Back at Bonnaroo: “This is my first Bonnaroo — certainly not my last,” Lionel Richie told his main-stage audience Saturday night. That’s not entirely accurate: Richie guested with Kenny Rogers in 2012. Richie performed a couple of dozen songs, including a midset string of Commodores hits such as “Three Times a Lady,” “Sail On,” “Fancy Dancer” and “Sweet Love.” He also seemed especially taken with a guy near the front wearing a fake afro and mustache: “Nothing like coming to the show, and you find your son here,” he said. “I knew I was going to be surprised, but this is out of control.”
Kanye plays in the dark: In 2008, West’s delayed set began at sunrise. Friday night, he began at 10:08. But West performed much of his set while wearing a full face mask, and he rarely used the video screens for anything more than displaying solid colors, which made it difficult to connect with his performance. West blamed the late start of his previous appearance on the headliners. “Pearl Jam went on three hours long,” he told the crowd. “They said I was running late. … Where the press at? Is y’all going to write all these (expletive) putting their hands up right now?” West absolutely owned the 15,000 or so people who could see him, but, beyond them, the reaction was mixed, with scattered booing. Wife Kim Kardashian watched the show from the soundboard, clad in a see-through top, cropped white pants and high heels.

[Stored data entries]

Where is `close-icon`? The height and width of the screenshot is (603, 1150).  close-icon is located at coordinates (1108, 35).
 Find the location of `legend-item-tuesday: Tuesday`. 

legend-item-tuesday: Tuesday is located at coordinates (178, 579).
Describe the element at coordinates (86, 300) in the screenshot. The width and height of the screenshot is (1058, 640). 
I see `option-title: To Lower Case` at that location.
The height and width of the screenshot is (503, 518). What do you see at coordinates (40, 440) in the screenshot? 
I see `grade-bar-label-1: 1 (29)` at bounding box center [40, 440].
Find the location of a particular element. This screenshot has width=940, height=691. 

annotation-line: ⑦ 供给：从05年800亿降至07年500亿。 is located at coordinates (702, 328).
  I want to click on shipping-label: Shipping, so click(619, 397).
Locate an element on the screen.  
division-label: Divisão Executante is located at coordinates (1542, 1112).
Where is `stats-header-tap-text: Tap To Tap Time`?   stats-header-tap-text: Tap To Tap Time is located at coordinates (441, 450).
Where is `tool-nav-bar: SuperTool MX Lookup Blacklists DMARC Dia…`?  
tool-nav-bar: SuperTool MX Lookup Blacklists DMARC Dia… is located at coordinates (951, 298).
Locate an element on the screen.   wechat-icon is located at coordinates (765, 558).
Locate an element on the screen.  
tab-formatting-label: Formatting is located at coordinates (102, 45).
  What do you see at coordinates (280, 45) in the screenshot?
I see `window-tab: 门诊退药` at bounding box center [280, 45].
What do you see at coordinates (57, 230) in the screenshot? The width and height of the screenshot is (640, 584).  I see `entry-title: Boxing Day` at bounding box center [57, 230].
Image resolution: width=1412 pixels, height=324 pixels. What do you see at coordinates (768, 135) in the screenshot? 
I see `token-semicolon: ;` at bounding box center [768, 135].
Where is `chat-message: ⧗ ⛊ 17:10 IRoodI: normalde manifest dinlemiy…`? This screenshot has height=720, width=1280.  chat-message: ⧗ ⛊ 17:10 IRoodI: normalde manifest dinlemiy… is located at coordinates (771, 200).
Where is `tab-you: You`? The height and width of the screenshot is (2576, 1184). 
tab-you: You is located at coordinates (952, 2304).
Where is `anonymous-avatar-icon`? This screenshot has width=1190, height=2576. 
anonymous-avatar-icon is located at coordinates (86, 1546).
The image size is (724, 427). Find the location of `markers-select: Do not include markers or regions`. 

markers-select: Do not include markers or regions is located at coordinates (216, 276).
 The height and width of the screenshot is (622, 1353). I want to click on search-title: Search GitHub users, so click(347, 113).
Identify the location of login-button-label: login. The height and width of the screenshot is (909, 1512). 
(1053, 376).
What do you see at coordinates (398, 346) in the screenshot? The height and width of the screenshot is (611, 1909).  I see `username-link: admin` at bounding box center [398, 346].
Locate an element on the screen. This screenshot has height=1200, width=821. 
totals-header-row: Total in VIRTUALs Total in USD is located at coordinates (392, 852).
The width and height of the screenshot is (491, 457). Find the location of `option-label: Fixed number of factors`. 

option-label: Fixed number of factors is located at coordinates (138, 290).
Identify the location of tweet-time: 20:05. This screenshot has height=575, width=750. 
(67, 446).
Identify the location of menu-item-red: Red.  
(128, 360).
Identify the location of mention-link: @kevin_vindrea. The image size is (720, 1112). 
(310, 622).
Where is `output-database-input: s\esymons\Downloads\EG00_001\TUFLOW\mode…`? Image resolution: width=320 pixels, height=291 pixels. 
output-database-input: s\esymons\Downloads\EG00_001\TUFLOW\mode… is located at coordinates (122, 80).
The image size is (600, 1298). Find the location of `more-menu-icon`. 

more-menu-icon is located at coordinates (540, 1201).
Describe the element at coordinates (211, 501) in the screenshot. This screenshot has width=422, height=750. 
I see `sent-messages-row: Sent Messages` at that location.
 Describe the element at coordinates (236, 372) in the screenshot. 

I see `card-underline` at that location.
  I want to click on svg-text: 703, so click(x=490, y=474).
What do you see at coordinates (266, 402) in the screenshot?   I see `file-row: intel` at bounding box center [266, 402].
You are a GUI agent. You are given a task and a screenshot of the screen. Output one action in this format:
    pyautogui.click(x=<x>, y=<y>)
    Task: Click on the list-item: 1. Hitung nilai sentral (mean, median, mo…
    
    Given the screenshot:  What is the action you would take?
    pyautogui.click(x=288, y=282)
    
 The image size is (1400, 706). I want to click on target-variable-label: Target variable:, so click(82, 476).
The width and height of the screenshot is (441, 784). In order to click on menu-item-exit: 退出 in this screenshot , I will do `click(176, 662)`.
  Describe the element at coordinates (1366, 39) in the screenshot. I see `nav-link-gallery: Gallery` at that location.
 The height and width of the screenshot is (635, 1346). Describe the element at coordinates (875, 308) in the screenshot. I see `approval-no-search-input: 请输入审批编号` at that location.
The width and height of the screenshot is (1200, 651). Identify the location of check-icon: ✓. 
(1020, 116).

**PROBLEMS TO SOLVE:**
A. Condense the paragraph of the Bonnaroo text that begins "Kanye plays in the dark" into a short bulleted list that keeps its main facts.
B. In two sentences, summarize the Bonnaroo text.
C. From the Bonnaroo text, return everything from "Kanye plays in" down to "and high heels.".

**ANSWERS PER TASK:**
A.
- West's delayed 2008 set began at sunrise, and this time he began Friday night at 10:08.
- He wore a full face mask for much of the set and rarely used the video screens for more than solid colors, which made his performance hard to connect with.
- He blamed the late start of his previous appearance on the headliners, saying Pearl Jam went on three hours long.
- He owned the 15,000 or so people who could see him, but farther back the reaction was mixed, with scattered booing.
- Kim Kardashian watched the show from the soundboard.

B. Lionel Richie performed a couple of dozen songs on the main stage Saturday night, including a midset string of Commodores hits, though his claim that this was his first Bonnaroo was not entirely accurate. Kanye West began his Friday set at 10:08 but performed much of it in a full face mask with little use of the video screens, and he owned the crowd that could see him while drawing a mixed reaction and scattered booing beyond them.

C.
Kanye plays in the dark: In 2008, West’s delayed set began at sunrise. Friday night, he began at 10:08. But West performed much of his set while wearing a full face mask, and he rarely used the video screens for anything more than displaying solid colors, which made it difficult to connect with his performance. West blamed the late start of his previous appearance on the headliners. “Pearl Jam went on three hours long,” he told the crowd. “They said I was running late. … Where the press at? Is y’all going to write all these (expletive) putting their hands up right now?” West absolutely owned the 15,000 or so people who could see him, but, beyond them, the reaction was mixed, with scattered booing. Wife Kim Kardashian watched the show from the soundboard, clad in a see-through top, cropped white pants and high heels.